“夜太太,你長期貧血,身子虧空太大,這樣下去很難要孩子不說,嚴重的還會危及性命。”
醫生的話,讓蘇影心中一沉。
她收起體檢單,麻木的離開醫院。
外面豔陽高照,蘇影卻覺得渾身冰涼。
更涼的,是她那顆早已被夜霆琛傷的千瘡百孔的心。
跟夜霆琛結婚三年,能不能懷孕她不在意,她在意的只有夜霆琛的身體能不能恢復。
不過現在看來,應該快了,最多還要一年,他應該就能恢復如初了吧?
想到這兒,蘇影打起精神回到夜家別墅。
藥材是她離開前就已經準備好的,這三年來,夜霆琛的藥一直是蘇影親力親爲,因爲最重要的一味藥引,只有她有。

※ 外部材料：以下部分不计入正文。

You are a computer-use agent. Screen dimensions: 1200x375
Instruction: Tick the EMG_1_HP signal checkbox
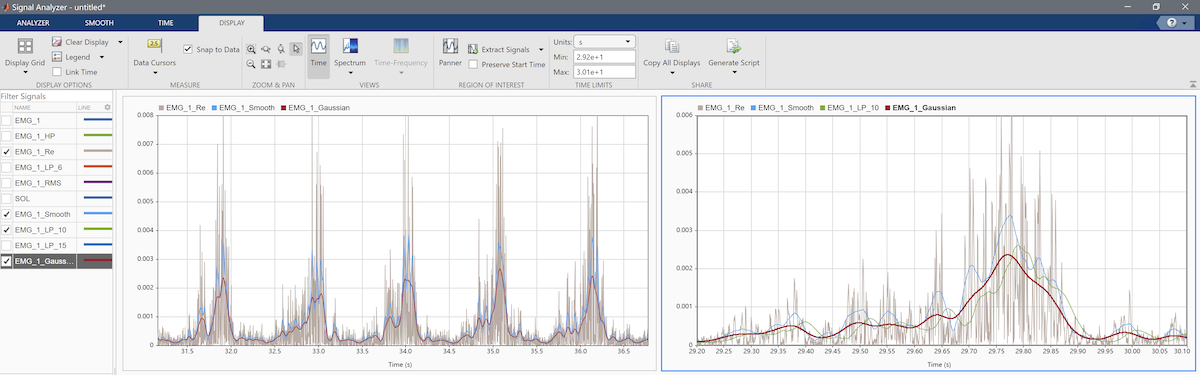(7, 135)
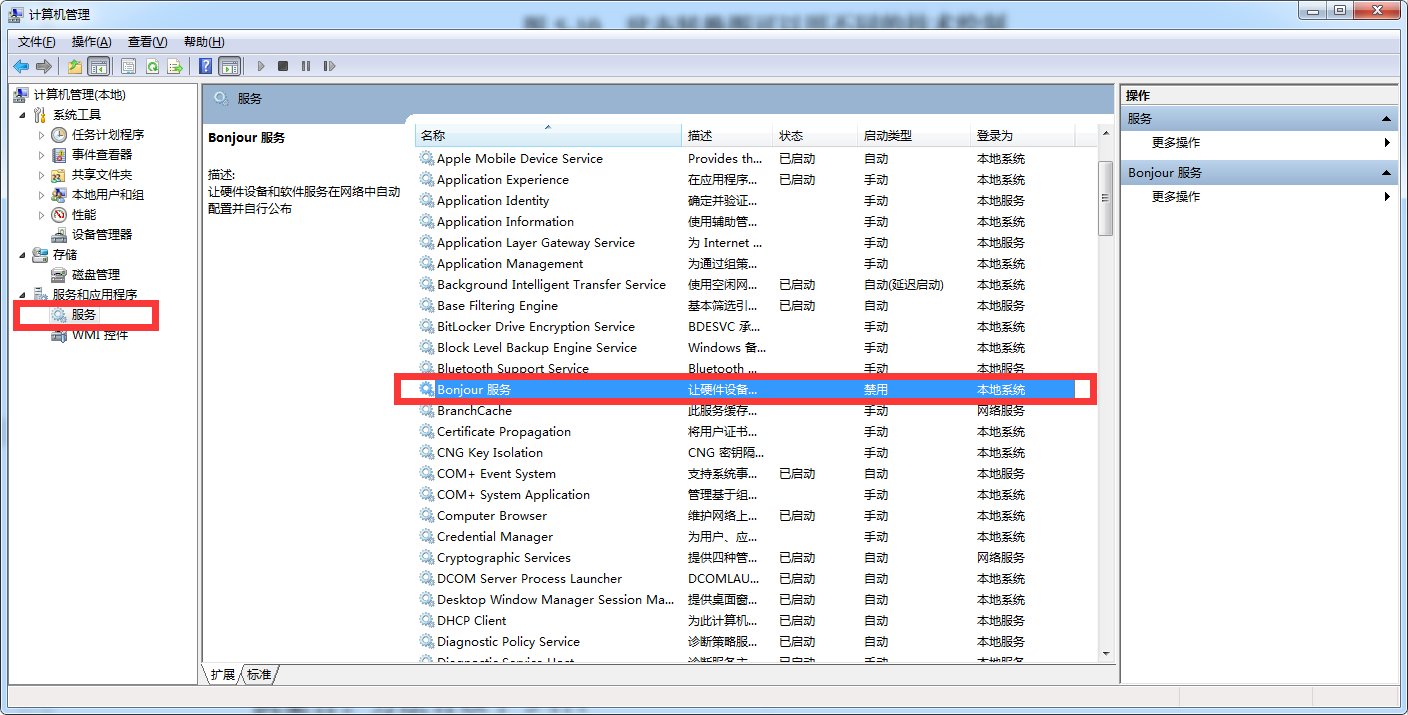The image size is (1408, 715).
Task: Open Help via the blue question mark icon
Action: click(205, 66)
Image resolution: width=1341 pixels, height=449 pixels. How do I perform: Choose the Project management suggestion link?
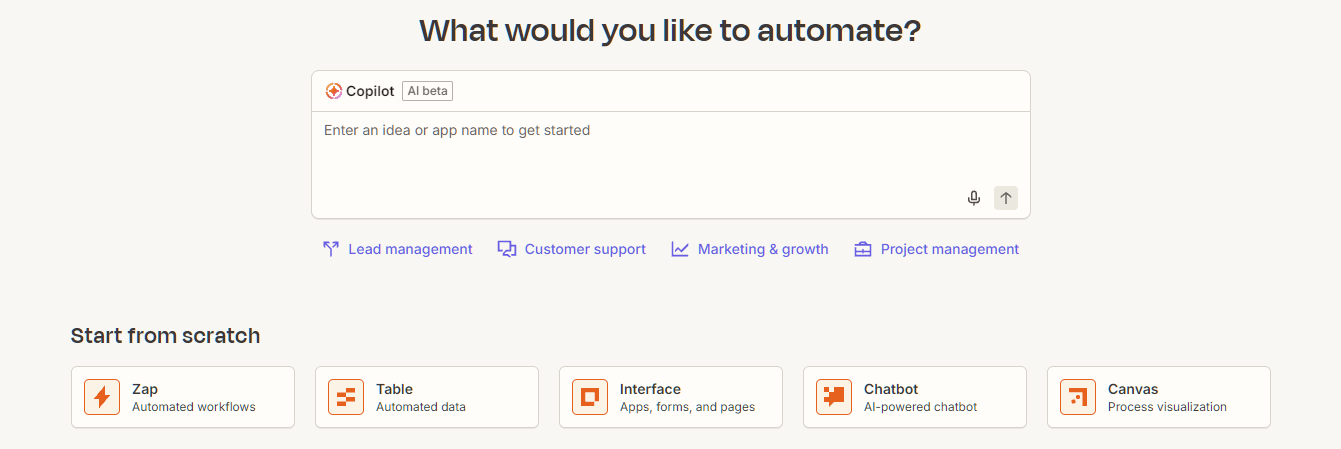[x=949, y=249]
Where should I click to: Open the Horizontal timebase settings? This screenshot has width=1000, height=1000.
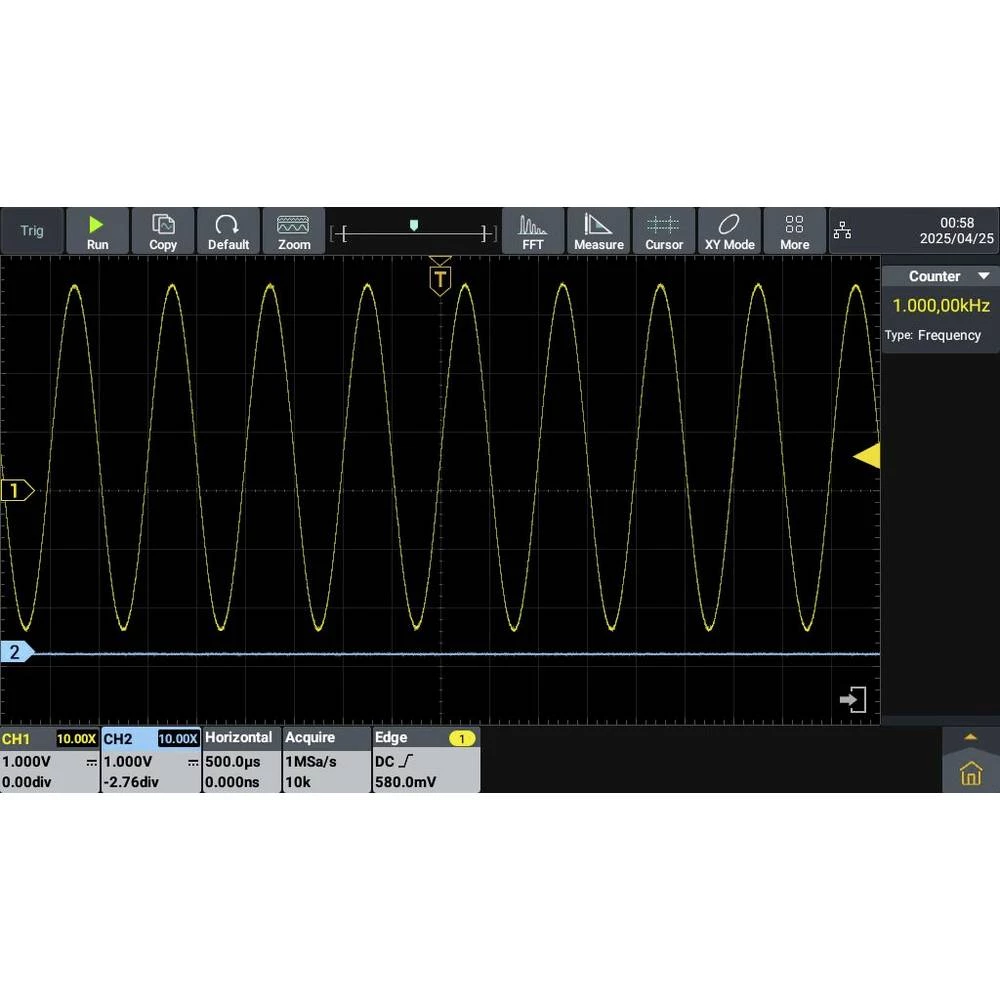[241, 760]
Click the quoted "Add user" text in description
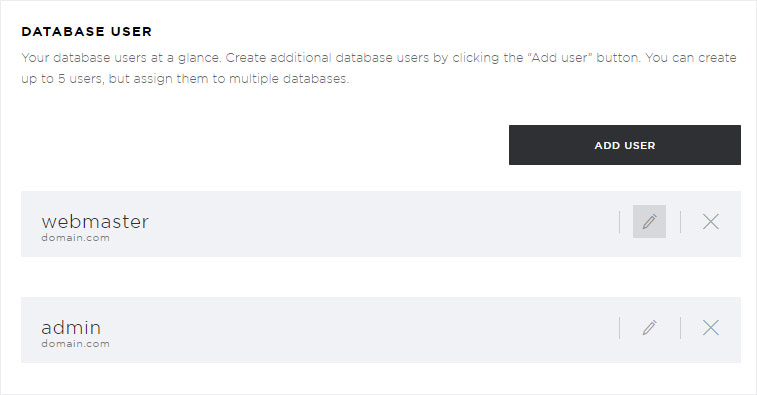The height and width of the screenshot is (395, 757). [x=560, y=58]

將藥煎上,看着時間差不多了,蘇影這才從包裏拿出一個小玻璃瓶。
她正要把裏面的藥引倒進去,突然,門被打開,一雙手猛地鉗住她的脖子。
夜霆琛暴怒的臉出現在她眼前。
“果然是你!”
“誰準你動我的藥?”
蘇影被他的呵斥聲嚇了一跳,心臟突突的跳了起來。
……
大概是覺得她沒有自知之明,沒過多久,夜霆琛專門派來傭人。
“少爺說,你的東西都搬到了傭人房。以後你就住在那兒。”
“少爺還說,柳小姐心地善良,不跟你計較披風的事情,但是請您以後也少去打擾柳小姐。”
蘇影早已麻木。
她僵硬的嗯了一聲,關上儲物間的門,蹲在地上。
風從窗戶裏灌進來,吹得她心底都冰涼冰涼的。
從前,爲了方便照顧夜霆琛。
她在夜霆琛的臥室安了張小牀,住在樓上。
現在柳慧嫺回來了,他大概是怕他的慧嫺誤會,迫不及待地給她安置了“新家”。
她蹲得雙腿發麻,起來鋪牀,打掃,躺下睡覺。
夜晚,地下室的小窗關不嚴,風總是倒灌進來。
蘇影縮成一團,迷迷糊糊中,從夢中驚醒。
她差點忘了,今晚還沒給夜霆琛熬藥,霆琛現在還沒完全康復,斷了藥會影響身體恢復情況。
看了眼手機,已經快十點了。
她不敢耽擱,從牀上爬起來就去廚房裏熬藥。
……
“沒事,我困了, 你也早休息。”
夜霆琛下了逐客令,柳慧嫺只得離開。
她來到地下室,找到蘇影,“別以爲你給夜霆琛治好了病,他就會愛你!你害死他的父親,你們之間是不共戴天的仇恨。”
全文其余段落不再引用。